Calciatori che lasciano il campo per infortunio ne vediamo ogni santo giorno. O che lo fanno per protesta, magari lanciando la maglia contro l’arbitro (chi non ricorda il Van Basten della Fatal Verona parte II?). Ultimamente, abbiamo visto perfino, e purtroppo, calciatori che abbandonano il match per qualche ululato razzista di troppo. Ma, a memoria, non ricordiamo un calciatore che esce dal campo, frignando come un poppante, perché i suoi tifosi lo stavano fischiando. È accaduto a Volkan Sen, centrocampista del Trabzonspor e della nazionale turca, nel corso del match contro il Rizespor.

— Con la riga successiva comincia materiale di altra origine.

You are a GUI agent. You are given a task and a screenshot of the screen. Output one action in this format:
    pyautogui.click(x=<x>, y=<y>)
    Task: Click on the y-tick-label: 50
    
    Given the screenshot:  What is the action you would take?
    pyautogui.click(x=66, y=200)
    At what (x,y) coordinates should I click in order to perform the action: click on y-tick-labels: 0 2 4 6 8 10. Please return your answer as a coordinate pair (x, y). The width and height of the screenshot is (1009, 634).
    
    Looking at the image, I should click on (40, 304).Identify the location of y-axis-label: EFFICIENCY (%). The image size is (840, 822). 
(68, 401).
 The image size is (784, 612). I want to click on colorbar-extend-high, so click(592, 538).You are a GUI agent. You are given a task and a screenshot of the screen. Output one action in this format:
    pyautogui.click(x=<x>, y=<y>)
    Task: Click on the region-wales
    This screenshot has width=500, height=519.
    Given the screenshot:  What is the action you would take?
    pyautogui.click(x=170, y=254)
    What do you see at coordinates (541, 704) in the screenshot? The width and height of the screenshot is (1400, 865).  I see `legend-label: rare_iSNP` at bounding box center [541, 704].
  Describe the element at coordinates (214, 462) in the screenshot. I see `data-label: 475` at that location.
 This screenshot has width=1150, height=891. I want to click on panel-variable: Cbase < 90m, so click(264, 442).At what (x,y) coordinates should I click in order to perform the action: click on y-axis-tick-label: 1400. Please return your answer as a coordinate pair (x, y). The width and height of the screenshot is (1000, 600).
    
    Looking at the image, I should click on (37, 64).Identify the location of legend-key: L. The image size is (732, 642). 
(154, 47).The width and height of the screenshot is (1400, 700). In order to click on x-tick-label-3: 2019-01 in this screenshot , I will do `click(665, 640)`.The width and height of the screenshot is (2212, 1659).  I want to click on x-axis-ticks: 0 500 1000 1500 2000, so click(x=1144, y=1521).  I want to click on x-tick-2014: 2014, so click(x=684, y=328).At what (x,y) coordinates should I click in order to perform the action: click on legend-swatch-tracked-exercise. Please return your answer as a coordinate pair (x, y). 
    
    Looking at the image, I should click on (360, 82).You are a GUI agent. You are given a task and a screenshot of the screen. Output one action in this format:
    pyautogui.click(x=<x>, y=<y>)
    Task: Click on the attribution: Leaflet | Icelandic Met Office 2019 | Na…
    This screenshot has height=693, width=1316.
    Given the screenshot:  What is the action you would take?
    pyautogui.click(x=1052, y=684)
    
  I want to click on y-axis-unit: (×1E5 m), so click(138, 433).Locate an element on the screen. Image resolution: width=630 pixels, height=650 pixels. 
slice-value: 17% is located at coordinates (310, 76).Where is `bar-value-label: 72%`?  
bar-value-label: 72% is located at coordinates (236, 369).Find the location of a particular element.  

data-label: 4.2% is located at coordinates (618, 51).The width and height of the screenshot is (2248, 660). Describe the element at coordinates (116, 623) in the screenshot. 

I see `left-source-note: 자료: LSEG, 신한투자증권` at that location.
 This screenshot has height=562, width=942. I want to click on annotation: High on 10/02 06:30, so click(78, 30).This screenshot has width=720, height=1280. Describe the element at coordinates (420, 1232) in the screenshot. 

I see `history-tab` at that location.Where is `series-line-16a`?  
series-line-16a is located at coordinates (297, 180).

Come si vede dalle immagini, Volkan si è dapprima fatto prendere da una crisi isterica in piena regola, spintonando via un compagno che cercava di coccolarlo. Poi, come ogni bambinone che si rispetti, travolto dall’affetto degli amici e degli avversari, non ha più retto: è scoppiato in lacrime e si è diretto verso gli spogliatoi, costringendo di fatto il tecnico a sostituirlo. Non solo: ha anche convinto il suo club a cederlo. Fortunatamente non si è portato via il pallone.